Direktur Pelaksana IMF Kristalina Georgieva mengatakan 2023 akan menjadi "tahun yang sulit" lagi bagi ekonomi global, dan inflasi tetap membandel, tetapi dia tidak memperkirakan tahun penurunan peringkat berturut-turut lagi seperti yang terlihat tahun lalu, kecuali ada perkembangan yang tidak terduga.
"Pertumbuhan terus melambat pada 2023," katanya kepada wartawan di kantor pusat IMF di Washington. "Gambaran yang lebih positif adalah ketahanan pasar tenaga kerja.

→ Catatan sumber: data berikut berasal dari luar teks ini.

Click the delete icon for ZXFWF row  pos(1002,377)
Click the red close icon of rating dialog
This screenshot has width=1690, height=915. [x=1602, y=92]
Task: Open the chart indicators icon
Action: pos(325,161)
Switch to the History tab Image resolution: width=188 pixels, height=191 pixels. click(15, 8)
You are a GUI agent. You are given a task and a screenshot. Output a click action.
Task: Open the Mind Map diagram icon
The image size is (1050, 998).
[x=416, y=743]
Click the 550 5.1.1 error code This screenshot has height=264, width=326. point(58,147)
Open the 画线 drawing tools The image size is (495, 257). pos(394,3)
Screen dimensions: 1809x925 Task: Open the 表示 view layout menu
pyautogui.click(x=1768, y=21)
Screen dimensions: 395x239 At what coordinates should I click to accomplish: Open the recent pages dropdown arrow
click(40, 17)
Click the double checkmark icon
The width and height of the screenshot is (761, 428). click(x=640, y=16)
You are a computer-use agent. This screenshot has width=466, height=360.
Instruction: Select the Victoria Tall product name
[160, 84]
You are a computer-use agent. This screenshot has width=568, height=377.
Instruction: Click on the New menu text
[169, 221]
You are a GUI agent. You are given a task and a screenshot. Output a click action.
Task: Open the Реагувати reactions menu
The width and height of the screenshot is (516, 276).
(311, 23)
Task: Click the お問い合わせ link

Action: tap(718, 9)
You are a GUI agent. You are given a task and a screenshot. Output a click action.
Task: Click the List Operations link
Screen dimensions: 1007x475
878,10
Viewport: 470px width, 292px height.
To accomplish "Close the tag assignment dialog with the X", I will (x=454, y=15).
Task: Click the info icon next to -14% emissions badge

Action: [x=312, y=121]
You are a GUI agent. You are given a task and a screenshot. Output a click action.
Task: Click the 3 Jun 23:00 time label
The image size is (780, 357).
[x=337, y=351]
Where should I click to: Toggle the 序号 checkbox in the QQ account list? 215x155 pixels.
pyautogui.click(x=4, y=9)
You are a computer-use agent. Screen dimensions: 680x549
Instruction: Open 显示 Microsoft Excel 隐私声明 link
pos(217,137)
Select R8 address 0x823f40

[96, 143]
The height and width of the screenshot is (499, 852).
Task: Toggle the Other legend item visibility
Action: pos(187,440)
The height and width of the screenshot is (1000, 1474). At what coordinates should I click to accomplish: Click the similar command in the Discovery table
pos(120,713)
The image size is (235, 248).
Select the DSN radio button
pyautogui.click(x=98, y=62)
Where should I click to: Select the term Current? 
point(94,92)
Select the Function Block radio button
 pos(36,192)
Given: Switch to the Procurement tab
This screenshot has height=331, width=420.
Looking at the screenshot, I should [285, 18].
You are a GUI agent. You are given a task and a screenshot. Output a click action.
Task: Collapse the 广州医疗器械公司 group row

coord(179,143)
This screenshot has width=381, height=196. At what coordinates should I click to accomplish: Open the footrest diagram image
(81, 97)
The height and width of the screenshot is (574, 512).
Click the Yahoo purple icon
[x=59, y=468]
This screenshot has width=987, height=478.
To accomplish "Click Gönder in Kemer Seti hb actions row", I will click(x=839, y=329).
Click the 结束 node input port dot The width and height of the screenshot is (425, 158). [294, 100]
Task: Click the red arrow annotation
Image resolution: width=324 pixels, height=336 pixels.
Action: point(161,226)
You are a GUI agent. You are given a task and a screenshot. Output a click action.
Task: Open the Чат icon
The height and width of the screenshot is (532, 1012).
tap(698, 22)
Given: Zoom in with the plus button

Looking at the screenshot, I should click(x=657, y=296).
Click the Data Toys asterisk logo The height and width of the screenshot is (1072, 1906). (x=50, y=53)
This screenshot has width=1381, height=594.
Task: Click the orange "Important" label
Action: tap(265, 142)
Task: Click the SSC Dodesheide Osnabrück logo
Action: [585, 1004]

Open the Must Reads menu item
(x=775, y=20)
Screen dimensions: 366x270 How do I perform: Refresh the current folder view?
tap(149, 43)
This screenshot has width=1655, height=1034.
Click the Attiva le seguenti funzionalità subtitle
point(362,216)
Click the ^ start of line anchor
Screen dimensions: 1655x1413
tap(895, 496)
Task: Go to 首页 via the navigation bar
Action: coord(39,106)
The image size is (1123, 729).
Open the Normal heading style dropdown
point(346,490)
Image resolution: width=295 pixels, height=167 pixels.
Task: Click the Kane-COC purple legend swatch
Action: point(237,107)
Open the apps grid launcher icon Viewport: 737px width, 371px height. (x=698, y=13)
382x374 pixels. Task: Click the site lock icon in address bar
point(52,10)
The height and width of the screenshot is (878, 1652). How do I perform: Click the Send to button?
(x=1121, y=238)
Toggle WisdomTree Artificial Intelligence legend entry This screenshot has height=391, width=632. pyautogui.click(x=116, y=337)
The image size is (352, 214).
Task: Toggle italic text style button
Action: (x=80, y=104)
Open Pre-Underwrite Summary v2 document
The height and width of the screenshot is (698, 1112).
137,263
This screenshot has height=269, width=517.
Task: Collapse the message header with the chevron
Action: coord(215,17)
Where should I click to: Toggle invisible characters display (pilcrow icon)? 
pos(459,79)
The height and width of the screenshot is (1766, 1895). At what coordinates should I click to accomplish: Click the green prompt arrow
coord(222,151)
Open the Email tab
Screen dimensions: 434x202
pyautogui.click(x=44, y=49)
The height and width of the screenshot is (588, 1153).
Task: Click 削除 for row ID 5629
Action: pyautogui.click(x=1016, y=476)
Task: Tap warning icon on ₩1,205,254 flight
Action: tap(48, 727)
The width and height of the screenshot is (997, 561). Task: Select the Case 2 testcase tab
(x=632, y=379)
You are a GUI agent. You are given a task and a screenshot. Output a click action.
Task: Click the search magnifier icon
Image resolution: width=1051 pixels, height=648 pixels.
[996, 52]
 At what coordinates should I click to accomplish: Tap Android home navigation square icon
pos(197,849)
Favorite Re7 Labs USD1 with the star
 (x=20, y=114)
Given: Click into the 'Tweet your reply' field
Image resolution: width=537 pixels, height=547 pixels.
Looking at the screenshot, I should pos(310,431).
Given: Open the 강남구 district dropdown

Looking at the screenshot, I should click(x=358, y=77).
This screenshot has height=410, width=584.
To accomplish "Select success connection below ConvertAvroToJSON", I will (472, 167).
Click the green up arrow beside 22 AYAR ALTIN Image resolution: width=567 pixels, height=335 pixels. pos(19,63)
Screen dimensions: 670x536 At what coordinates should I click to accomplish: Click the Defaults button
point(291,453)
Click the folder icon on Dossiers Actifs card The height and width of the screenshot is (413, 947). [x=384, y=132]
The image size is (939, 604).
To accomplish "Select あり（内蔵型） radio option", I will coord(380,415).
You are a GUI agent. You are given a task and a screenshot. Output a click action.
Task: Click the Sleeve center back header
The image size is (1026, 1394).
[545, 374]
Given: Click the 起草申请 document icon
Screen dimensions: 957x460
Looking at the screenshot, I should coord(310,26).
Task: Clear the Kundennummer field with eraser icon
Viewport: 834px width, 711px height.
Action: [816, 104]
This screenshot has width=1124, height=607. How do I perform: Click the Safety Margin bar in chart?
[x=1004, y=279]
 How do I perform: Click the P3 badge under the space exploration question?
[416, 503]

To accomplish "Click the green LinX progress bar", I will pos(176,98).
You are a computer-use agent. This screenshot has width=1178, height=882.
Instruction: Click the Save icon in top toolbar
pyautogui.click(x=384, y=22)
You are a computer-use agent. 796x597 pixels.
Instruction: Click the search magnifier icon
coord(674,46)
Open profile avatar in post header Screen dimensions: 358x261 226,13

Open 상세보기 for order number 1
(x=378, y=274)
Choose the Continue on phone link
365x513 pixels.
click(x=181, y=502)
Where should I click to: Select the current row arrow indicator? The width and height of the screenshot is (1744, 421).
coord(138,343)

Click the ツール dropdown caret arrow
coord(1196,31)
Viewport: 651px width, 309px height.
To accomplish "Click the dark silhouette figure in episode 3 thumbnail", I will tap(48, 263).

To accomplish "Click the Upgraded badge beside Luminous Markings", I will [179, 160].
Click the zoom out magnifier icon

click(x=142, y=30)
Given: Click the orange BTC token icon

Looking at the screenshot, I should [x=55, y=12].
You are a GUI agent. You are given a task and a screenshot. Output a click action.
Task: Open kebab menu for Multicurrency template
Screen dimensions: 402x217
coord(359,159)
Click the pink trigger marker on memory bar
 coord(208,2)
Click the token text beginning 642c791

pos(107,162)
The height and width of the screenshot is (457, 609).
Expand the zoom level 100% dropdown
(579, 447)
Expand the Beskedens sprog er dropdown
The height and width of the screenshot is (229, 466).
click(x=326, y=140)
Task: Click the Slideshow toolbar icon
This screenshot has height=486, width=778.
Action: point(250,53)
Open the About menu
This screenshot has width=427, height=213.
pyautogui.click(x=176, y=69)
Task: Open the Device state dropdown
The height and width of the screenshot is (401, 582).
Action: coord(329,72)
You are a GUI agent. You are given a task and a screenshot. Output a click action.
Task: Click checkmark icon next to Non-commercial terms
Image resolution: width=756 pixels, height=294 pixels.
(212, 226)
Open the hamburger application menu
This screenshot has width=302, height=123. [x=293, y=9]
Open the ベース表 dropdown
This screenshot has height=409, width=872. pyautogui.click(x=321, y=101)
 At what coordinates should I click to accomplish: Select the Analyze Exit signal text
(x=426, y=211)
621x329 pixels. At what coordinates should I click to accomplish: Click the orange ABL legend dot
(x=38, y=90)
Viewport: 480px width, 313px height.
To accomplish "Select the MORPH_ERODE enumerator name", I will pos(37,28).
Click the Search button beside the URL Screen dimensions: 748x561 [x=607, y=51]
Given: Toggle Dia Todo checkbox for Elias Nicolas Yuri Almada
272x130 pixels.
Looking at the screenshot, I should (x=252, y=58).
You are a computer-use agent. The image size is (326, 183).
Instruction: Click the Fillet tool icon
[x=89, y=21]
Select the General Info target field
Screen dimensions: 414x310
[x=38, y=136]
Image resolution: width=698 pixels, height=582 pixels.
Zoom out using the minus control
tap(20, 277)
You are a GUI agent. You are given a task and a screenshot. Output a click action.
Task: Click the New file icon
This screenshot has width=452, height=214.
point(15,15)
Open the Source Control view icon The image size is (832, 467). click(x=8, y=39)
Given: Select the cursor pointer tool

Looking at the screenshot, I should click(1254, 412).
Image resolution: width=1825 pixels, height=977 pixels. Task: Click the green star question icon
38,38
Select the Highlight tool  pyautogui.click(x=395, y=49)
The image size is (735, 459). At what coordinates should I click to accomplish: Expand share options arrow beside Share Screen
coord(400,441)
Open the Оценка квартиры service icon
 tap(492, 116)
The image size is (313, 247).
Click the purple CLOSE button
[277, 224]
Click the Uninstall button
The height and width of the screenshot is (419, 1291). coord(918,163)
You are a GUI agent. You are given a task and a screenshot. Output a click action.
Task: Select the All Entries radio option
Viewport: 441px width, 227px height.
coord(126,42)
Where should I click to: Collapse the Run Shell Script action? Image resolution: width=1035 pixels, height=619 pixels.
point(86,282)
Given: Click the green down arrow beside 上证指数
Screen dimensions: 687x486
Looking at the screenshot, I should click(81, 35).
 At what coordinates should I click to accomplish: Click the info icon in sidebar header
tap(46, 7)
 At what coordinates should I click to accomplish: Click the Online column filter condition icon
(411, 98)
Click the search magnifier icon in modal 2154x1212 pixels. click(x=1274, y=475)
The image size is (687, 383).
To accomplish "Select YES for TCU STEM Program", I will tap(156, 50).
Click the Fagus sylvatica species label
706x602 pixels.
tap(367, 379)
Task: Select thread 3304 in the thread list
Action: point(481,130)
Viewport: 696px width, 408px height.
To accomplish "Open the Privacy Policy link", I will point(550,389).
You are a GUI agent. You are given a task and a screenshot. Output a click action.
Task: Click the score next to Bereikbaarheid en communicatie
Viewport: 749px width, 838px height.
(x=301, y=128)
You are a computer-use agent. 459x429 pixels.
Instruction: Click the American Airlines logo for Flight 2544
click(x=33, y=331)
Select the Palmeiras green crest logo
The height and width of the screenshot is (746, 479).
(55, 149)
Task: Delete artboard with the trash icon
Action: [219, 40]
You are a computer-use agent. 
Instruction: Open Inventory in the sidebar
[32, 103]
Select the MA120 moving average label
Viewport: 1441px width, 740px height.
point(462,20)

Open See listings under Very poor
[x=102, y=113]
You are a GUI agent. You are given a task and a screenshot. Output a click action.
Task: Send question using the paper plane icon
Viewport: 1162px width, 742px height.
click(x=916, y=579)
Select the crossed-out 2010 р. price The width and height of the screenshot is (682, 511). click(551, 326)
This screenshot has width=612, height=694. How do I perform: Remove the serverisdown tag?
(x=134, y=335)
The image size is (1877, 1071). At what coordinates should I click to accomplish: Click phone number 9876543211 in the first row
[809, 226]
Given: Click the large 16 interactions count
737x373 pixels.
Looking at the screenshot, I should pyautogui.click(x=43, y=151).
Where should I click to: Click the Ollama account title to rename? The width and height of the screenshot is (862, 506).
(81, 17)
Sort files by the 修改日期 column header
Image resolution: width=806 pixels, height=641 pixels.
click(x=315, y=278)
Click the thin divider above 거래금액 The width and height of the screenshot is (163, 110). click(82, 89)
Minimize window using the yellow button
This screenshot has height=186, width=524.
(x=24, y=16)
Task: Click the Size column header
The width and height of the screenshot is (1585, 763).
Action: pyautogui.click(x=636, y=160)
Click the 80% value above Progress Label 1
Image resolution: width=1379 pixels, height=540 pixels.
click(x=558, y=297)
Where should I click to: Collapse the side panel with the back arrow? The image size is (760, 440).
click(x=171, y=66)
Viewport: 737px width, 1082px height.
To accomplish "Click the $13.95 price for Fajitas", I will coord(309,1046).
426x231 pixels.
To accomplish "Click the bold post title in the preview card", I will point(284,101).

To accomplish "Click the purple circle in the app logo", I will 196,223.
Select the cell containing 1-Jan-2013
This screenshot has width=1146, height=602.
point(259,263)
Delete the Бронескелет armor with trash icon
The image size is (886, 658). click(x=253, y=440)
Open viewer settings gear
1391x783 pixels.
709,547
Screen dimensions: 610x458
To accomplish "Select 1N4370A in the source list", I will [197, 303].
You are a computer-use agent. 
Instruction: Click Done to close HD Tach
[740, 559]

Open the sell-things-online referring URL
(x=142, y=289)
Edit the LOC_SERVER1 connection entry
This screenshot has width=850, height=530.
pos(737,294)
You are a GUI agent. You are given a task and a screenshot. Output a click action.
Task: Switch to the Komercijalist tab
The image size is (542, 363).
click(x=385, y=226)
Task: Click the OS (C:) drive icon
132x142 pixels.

Selama orang bekerja, meskipun harga tinggi, orang membelanjakan ... dan itu membantu kinerja."
Dia menambahkan bahwa IMF tidak memperkirakan sebuah penurunan peringkat yang besar. "Itu kabar baiknya."
Georgieva mengatakan IMF memperkirakan perlambatan pertumbuhan global akan mencapai posisi "terbawahnya" dan "berbalik menjelang akhir 2023 dan memasuki 2024."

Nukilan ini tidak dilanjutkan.